The 2018 Camp Fire was the deadliest wildfire in California’s history, wiping out 90% of the structures in the mountain town of Paradise and killing at least 85 people in a matter of hours. Investigations afterward found that Paradise’s town planners had ignored warnings of the fire risk to its residents and forgone common-sense preparations that would have saved lives. In the years since, the Camp Fire has consequently become a cautionary tale for similar communities in high-risk wildfire areas — places like Chinese Camp, a small historic landmark in the Sierra Nevada foothills that dramatically burned to the ground last week as part of the nearly 14,000-acre TCU September Lightning Complex.
More recently, Paradise has also become a model for how a town can rebuild wisely after a wildfire. At least some of that is due to the work of Dan Efseaff, the director of the Paradise Recreation and Park District, who has launched a program to identify and acquire some of the highest-risk, hardest-to-access properties in the Camp Fire burn scar. Though he has a limited total operating budget of around $5.5 million and relies heavily on the charity of local property owners (he’s currently in the process of applying for a $15 million grant with a $5 million match for the program) Efseaff has nevertheless managed to build the beginning of a defensible buffer of managed parkland around Paradise that could potentially buy the town time in the case of a future wildfire.
In order to better understand how communities can build back smarter after — or, ideally, before — a catastrophic fire, I spoke with Efseaff about his work in Paradise and how other communities might be able to replicate it. Our conversation has been lightly edited and condensed for clarity.
Do you live in Paradise? Were you there during the Camp Fire?
I actually live in Chico. We’ve lived here since the mid-‘90s, but I have a long connection to Paradise; I’ve worked for the district since 2017. I’m also a sea kayak instructor and during the Camp Fire, I was in South Carolina for a training. I was away from the phone until I got back at the end of the day and saw it blowing up with everything.

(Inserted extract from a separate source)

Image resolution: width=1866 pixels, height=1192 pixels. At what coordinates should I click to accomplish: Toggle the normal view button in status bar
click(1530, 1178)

I have triplet daughters who were attending Butte College at the time, and they needed to be evacuated. There was a lot of uncertainty that day. But it gave me some perspective, because I couldn’t get back for two days. It gave me a chance to think, “Okay, what’s our response going to be?” Looking two days out, it was like: That would have been payroll, let’s get people together, and then let’s figure out what we’re going to do two weeks and two months from now.
It also got my mind thinking about what we would have done going backwards. If you’d had two weeks to prepare, you would have gotten your go-bag together, you’d have come up with your evacuation route — that type of thing. But when you run the movie backwards on what you would have done differently if you had two years or two decades, it would include prepping the landscape, making some safer community defensible space. That’s what got me started.

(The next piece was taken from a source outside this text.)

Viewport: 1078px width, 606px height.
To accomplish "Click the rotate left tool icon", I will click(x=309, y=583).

Was it your idea to buy up the high-risk properties in the burn scar?
I would say I adapted it. Everyone wants to say it was their idea, but I’ll tell you where it came from: Pre-fire, the thinking was that it would make sense for the town to have a perimeter trail from a recreation standpoint. But I was also trying to pitch it as a good idea from a fuel standpoint, so that if there was a wildfire, you could respond to it. Certainly, the idea took on a whole other dimension after the Camp Fire.
I’m a restoration ecologist, so I’ve done a lot of river floodplain work. There are a lot of analogies there. The trend has been to give nature a little bit more room: You’re not going to stop a flood, but you can minimize damage to human infrastructure. Putting levees too close to the river makes them more prone to failing and puts people at risk — but if you can set the levee back a little bit, it gives the flood waters room to go through. That’s why I thought we need a little bit of a buffer in Paradise and some protection around the community. We need a transition between an area that is going to burn, and that we can let burn, but not in a way that is catastrophic.
How hard has it been to find willing sellers? Do most people in the area want to rebuild — or need to because of their mortgages?
Ironically, the biggest challenge for us is finding adequate funding. A lot of the property we have so far has been donated to us. It’s probably upwards of — oh, let’s see, at least half a dozen properties have been donated, probably close to 200 acres at this point.
We are applying for some federal grants right now, and we’ll see how that goes. What’s evolved quite a bit on this in recent years, though, is that — because we’ve done some modeling — instead of thinking of the buffer as areas that are managed uniformly around the community, we’re much more strategic. These fire events are wind-driven, and there are only a couple of directions where the wind blows sufficiently long enough and powerful enough for the other conditions to fall into play. That’s not to say other events couldn’t happen, but we’re going after the most likely events that would cause catastrophic fires, and that would be from the Diablo winds, or north winds, that come through our area. That was what happened in the Camp Fire scenario, and another one our models caught what sure looked a lot like the [2024] Park Fire.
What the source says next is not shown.